■ Direction
Return, unchanged, the lines of the records from the line with "Screen dimensions: 908x753" to the line with "pos(497,145)", including both of those lines.

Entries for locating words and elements

============

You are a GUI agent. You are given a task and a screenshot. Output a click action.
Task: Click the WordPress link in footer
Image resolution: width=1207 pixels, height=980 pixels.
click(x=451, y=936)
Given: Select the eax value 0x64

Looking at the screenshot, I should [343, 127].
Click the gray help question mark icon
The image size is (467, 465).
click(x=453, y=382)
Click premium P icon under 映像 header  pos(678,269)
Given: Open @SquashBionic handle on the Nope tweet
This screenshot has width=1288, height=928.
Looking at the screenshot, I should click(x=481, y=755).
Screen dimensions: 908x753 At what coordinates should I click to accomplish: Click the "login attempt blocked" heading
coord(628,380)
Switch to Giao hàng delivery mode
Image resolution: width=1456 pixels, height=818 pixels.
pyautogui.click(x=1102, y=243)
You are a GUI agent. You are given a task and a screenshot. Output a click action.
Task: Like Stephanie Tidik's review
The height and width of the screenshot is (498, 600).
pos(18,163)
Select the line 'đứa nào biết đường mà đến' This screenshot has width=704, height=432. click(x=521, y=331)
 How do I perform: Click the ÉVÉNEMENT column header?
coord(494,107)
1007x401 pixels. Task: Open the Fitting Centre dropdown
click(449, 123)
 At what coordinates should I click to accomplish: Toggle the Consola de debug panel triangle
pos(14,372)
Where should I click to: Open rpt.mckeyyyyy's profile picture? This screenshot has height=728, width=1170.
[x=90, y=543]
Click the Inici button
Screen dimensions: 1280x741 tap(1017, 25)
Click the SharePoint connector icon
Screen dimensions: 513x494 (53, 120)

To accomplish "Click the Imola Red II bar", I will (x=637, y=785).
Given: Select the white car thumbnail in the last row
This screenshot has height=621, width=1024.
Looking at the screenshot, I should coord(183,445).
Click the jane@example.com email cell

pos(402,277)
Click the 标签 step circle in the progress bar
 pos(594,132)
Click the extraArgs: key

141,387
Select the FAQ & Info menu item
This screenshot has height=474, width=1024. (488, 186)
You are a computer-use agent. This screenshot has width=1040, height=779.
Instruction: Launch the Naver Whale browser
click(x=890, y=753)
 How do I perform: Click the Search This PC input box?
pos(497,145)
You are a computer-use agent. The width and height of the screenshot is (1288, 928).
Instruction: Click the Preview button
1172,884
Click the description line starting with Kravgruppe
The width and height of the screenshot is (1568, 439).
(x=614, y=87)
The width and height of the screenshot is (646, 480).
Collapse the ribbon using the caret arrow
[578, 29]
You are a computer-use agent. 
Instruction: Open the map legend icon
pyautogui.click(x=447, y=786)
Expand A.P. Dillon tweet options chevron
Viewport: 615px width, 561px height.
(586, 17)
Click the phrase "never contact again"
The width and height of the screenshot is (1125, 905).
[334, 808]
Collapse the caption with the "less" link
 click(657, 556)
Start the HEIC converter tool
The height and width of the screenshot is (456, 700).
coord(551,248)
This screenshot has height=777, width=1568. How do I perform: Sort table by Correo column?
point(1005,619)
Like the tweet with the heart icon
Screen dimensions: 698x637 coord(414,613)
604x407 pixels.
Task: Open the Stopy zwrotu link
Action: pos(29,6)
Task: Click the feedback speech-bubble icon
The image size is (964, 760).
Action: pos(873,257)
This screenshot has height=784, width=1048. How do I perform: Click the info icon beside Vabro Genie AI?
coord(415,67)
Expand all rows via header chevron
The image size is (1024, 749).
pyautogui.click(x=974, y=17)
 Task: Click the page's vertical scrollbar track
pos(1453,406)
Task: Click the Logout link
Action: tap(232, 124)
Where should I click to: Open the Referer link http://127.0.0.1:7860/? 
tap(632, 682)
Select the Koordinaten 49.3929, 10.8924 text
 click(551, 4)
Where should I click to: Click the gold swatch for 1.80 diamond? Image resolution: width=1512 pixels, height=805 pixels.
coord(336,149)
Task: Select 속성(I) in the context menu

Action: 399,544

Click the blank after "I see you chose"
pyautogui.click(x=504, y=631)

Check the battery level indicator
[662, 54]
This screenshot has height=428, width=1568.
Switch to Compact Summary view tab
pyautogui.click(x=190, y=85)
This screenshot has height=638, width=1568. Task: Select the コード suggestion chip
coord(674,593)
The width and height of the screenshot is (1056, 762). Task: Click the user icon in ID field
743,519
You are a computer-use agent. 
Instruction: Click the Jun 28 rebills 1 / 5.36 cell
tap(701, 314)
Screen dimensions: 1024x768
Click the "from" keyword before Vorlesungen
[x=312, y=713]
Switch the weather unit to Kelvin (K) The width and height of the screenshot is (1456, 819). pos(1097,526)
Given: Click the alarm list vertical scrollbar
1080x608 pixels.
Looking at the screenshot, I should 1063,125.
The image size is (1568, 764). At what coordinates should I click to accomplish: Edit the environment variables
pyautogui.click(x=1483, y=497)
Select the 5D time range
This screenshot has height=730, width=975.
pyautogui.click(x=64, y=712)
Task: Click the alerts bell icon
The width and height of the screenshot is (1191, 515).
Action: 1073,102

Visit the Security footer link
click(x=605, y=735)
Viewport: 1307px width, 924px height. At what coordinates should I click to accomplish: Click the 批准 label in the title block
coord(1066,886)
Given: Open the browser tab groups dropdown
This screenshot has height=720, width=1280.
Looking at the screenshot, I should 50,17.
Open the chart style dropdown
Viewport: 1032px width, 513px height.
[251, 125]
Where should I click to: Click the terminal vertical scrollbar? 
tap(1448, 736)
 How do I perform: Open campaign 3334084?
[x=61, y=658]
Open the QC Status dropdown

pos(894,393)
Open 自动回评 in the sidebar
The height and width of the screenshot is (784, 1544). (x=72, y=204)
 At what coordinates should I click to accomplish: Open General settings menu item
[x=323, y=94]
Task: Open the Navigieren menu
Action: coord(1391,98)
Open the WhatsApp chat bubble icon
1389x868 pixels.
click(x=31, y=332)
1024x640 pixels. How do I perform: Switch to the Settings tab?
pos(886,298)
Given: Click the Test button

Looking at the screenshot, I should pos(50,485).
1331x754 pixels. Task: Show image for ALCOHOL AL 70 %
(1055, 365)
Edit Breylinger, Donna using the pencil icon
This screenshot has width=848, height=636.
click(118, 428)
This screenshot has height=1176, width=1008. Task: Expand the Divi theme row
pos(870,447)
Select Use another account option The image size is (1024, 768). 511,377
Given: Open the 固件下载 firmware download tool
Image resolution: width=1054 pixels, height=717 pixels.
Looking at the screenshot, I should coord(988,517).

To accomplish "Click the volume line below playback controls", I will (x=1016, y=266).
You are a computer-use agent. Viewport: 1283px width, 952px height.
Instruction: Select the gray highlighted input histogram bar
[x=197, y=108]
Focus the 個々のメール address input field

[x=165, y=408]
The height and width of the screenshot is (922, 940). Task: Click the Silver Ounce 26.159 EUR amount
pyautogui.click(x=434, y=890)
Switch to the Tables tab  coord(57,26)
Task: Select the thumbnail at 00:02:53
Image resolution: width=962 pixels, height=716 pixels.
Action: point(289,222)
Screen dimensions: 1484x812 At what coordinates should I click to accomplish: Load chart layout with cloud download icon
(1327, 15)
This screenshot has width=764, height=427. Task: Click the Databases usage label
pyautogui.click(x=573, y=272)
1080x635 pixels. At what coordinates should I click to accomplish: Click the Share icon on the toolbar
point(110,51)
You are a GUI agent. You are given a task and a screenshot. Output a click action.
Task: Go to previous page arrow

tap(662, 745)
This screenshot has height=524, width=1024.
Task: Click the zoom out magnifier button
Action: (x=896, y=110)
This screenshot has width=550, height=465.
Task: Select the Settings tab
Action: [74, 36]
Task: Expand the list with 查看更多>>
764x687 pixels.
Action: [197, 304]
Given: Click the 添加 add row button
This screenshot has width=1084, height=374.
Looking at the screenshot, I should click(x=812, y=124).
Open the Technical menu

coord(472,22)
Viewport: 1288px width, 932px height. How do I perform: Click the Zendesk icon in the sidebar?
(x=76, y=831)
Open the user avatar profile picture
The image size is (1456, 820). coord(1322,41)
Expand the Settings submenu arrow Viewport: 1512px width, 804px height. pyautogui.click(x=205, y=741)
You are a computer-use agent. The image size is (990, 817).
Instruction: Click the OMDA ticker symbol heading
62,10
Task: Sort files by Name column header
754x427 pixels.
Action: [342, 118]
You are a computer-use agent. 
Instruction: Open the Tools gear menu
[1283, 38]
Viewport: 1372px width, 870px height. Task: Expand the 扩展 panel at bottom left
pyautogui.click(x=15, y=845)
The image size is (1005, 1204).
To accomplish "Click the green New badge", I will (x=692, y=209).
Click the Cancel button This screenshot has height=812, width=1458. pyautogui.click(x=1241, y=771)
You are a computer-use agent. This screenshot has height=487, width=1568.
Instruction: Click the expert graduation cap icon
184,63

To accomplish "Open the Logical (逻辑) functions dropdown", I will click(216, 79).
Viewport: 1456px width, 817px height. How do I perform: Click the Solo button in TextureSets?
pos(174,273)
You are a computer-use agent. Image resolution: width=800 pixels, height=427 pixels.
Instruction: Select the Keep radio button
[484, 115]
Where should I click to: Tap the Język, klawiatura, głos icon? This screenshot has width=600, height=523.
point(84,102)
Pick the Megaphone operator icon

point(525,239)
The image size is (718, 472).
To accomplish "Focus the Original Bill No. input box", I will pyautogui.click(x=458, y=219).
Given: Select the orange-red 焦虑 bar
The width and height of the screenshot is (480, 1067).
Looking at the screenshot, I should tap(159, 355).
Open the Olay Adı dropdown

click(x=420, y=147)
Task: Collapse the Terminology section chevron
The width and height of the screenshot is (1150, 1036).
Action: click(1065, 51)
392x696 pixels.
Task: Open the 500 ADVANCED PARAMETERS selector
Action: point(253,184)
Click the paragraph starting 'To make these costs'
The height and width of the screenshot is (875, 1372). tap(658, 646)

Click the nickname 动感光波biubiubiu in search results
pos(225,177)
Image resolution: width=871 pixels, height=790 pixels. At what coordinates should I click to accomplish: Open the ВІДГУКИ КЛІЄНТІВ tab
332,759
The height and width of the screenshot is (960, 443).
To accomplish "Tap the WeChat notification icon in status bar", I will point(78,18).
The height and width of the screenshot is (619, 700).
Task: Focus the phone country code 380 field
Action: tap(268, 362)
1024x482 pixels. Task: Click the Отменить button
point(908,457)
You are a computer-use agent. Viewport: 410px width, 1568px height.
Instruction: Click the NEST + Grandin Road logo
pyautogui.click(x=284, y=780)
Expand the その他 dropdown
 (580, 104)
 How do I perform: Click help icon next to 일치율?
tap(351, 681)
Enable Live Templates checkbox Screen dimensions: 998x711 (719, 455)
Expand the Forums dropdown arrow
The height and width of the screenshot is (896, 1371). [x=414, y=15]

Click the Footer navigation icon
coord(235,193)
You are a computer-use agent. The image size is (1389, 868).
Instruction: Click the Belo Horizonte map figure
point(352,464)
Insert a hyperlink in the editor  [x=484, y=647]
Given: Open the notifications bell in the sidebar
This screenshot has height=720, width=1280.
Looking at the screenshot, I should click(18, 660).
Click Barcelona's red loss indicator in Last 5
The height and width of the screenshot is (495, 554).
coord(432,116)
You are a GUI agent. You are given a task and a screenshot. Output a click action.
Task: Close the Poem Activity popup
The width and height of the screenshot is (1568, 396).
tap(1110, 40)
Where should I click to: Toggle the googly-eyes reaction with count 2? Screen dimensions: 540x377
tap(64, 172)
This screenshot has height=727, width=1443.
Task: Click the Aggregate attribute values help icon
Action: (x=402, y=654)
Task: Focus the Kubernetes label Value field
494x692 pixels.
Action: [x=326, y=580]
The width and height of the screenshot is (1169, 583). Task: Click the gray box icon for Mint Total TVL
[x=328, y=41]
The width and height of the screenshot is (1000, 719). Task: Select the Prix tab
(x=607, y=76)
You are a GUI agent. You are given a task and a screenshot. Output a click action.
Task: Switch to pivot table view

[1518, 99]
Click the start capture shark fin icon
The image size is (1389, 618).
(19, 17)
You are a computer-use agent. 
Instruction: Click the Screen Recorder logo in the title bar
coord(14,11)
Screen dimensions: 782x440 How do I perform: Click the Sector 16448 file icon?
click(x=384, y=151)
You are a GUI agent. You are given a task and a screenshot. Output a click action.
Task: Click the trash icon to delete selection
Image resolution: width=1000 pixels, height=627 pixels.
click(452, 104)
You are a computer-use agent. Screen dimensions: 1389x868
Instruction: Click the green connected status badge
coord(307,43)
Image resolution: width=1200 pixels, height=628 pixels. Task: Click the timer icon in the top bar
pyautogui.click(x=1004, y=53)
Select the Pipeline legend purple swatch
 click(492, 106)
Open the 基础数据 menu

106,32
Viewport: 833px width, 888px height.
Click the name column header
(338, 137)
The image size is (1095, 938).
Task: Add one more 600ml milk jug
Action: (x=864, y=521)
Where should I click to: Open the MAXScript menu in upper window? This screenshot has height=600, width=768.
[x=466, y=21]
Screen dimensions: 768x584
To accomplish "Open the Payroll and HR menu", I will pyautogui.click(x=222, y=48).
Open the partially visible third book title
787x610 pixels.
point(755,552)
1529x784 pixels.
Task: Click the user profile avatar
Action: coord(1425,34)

============

■ Answer for the task
Screen dimensions: 908x753 At what coordinates should I click to accomplish: Click the "login attempt blocked" heading
coord(628,380)
Switch to Giao hàng delivery mode
Image resolution: width=1456 pixels, height=818 pixels.
pyautogui.click(x=1102, y=243)
You are a GUI agent. You are given a task and a screenshot. Output a click action.
Task: Like Stephanie Tidik's review
The height and width of the screenshot is (498, 600).
pos(18,163)
Select the line 'đứa nào biết đường mà đến' This screenshot has width=704, height=432. click(x=521, y=331)
 How do I perform: Click the ÉVÉNEMENT column header?
coord(494,107)
1007x401 pixels. Task: Open the Fitting Centre dropdown
click(449, 123)
 At what coordinates should I click to accomplish: Toggle the Consola de debug panel triangle
pos(14,372)
Where should I click to: Open rpt.mckeyyyyy's profile picture? This screenshot has height=728, width=1170.
[x=90, y=543]
Click the Inici button
Screen dimensions: 1280x741 tap(1017, 25)
Click the SharePoint connector icon
Screen dimensions: 513x494 (53, 120)

To accomplish "Click the Imola Red II bar", I will (x=637, y=785).
Given: Select the white car thumbnail in the last row
This screenshot has height=621, width=1024.
Looking at the screenshot, I should coord(183,445).
Click the jane@example.com email cell

pos(402,277)
Click the 标签 step circle in the progress bar
 pos(594,132)
Click the extraArgs: key

141,387
Select the FAQ & Info menu item
This screenshot has height=474, width=1024. (488, 186)
You are a computer-use agent. This screenshot has width=1040, height=779.
Instruction: Launch the Naver Whale browser
click(x=890, y=753)
 How do I perform: Click the Search This PC input box?
pos(497,145)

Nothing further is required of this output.